Question

One-tenth of the cars in a car park are yellow. Another car arrives and now one-ninth of the cars are yellow. How many cars are now in the car park?

Answer

**step1** Understanding the initial situation

Initially, one-tenth of the cars in the car park are yellow. This means that for every 10 cars, 1 car is yellow.
Therefore, the remaining cars, which are not yellow, make up $$1 - \frac{1}{10} = \frac{9}{10}$$ of the total cars.
So, if there are 10 parts of cars in total, 9 parts are not yellow.
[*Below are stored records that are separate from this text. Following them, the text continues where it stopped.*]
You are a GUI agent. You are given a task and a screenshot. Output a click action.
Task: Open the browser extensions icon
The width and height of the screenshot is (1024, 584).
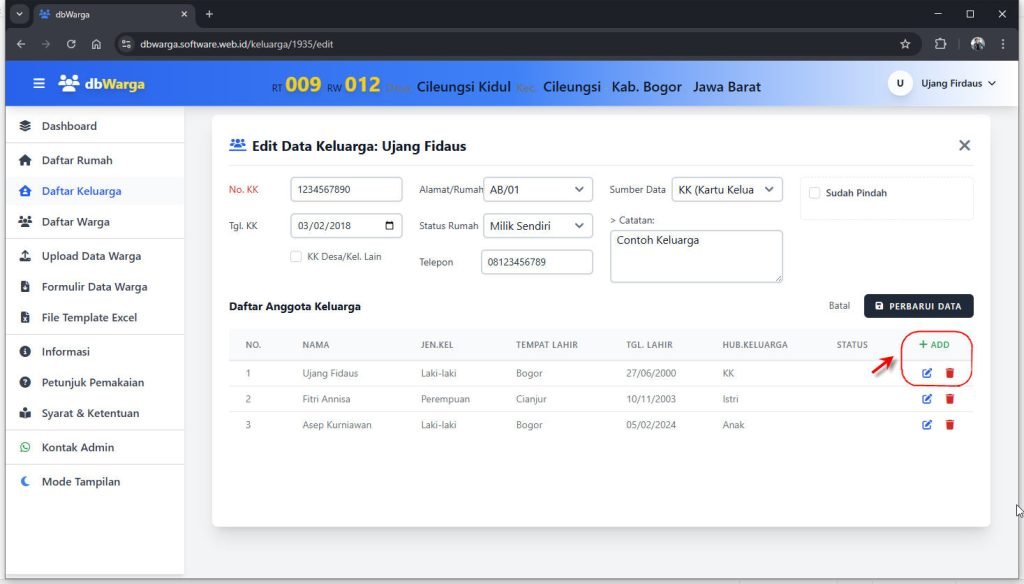point(940,44)
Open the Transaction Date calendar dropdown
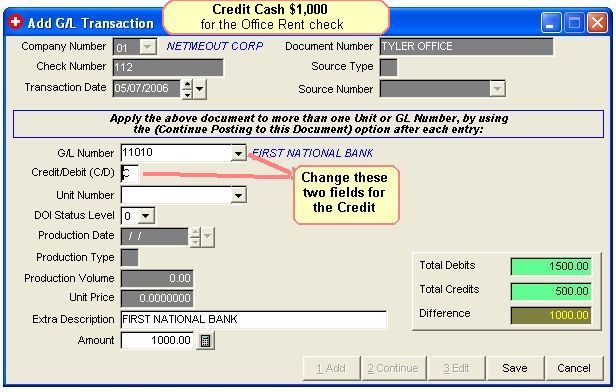616x392 pixels. point(200,89)
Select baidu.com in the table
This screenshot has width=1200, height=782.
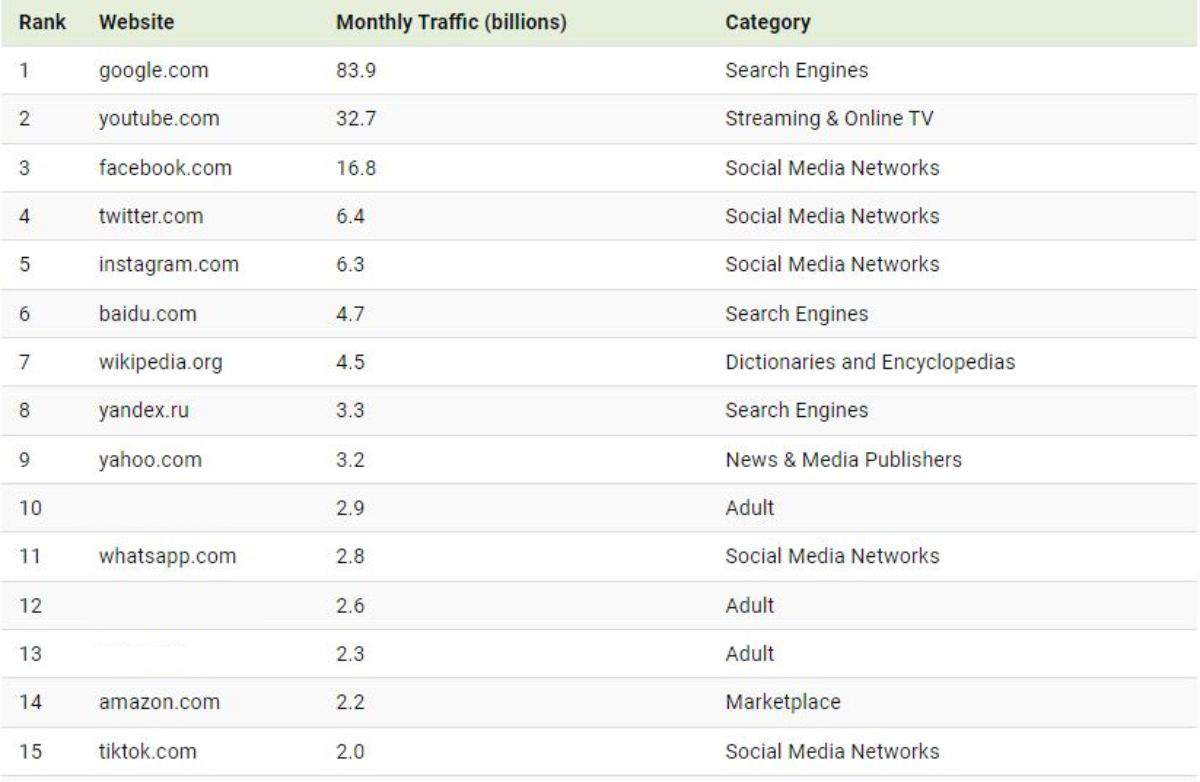(x=147, y=314)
**step2** Understanding the change

Another car arrives in the car park. After this car arrives, one-ninth of the cars are yellow.
For the fraction of yellow cars to increase from $$\frac{1}{10}$$ to $$\frac{1}{9}$$, the car that arrived must be a yellow car. If it were not yellow, the fraction of yellow cars would decrease or stay the same.
Since the new car is yellow, the number of non-yellow cars in the car park remains unchanged.
After the new car arrives, the non-yellow cars make up $$1 - \frac{1}{9} = \frac{8}{9}$$ of the new total number of cars.
So, if there are 9 parts of cars in total now, 8 parts are not yellow.

**step3** Finding a common unit for non-yellow cars

We know that the number of non-yellow cars is the same in both situations.
In the initial situation, the non-yellow cars represent 9 out of 10 parts of the total cars.
In the final situation, the non-yellow cars represent 8 out of 9 parts of the new total cars.
To find the actual number of non-yellow cars, we need a number that can be divided by 9 (to find the size of one initial part) and also by 8 (to find the size of one final part). The smallest number that is a multiple of both 9 and 8 is their least common multiple, which is $$9 \times 8 = 72$$.
Let's assume there are 72 non-yellow cars.

**step4** Calculating the initial number of cars

If there are 72 non-yellow cars, and these represent $$\frac{9}{10}$$ of the initial total cars:
The non-yellow cars (72) are 9 parts out of 10 parts.
So, 1 part is $$72 \div 9 = 8$$ cars.
The initial total number of cars is 10 parts, so $$10 \times 8 = 80$$ cars.
(We can check: Initial yellow cars = $$80 \times \frac{1}{10} = 8$$ cars. Non-yellow cars = $$80 - 8 = 72$$ cars. This matches our assumption.)

**step5** Calculating the new number of cars

If there are 72 non-yellow cars, and these now represent $$\frac{8}{9}$$ of the new total cars:
The non-yellow cars (72) are 8 parts out of 9 parts.
So, 1 part is $$72 \div 8 = 9$$ cars.
The new total number of cars is 9 parts, so $$9 \times 9 = 81$$ cars.
(We can check: New yellow cars = $$81 \times \frac{1}{9} = 9$$ cars. Non-yellow cars = $$81 - 9 = 72$$ cars. This matches our assumption.)

**step6** Verifying the car arrival

The initial number of cars was 80. The new number of cars is 81.
The difference is $$81 - 80 = 1$$ car, which matches the problem statement that "another car arrives".

**step7** Stating the final answer

The question asks: "How many cars are now in the car park?"
The number of cars now in the car park is the new total number of cars, which is 81.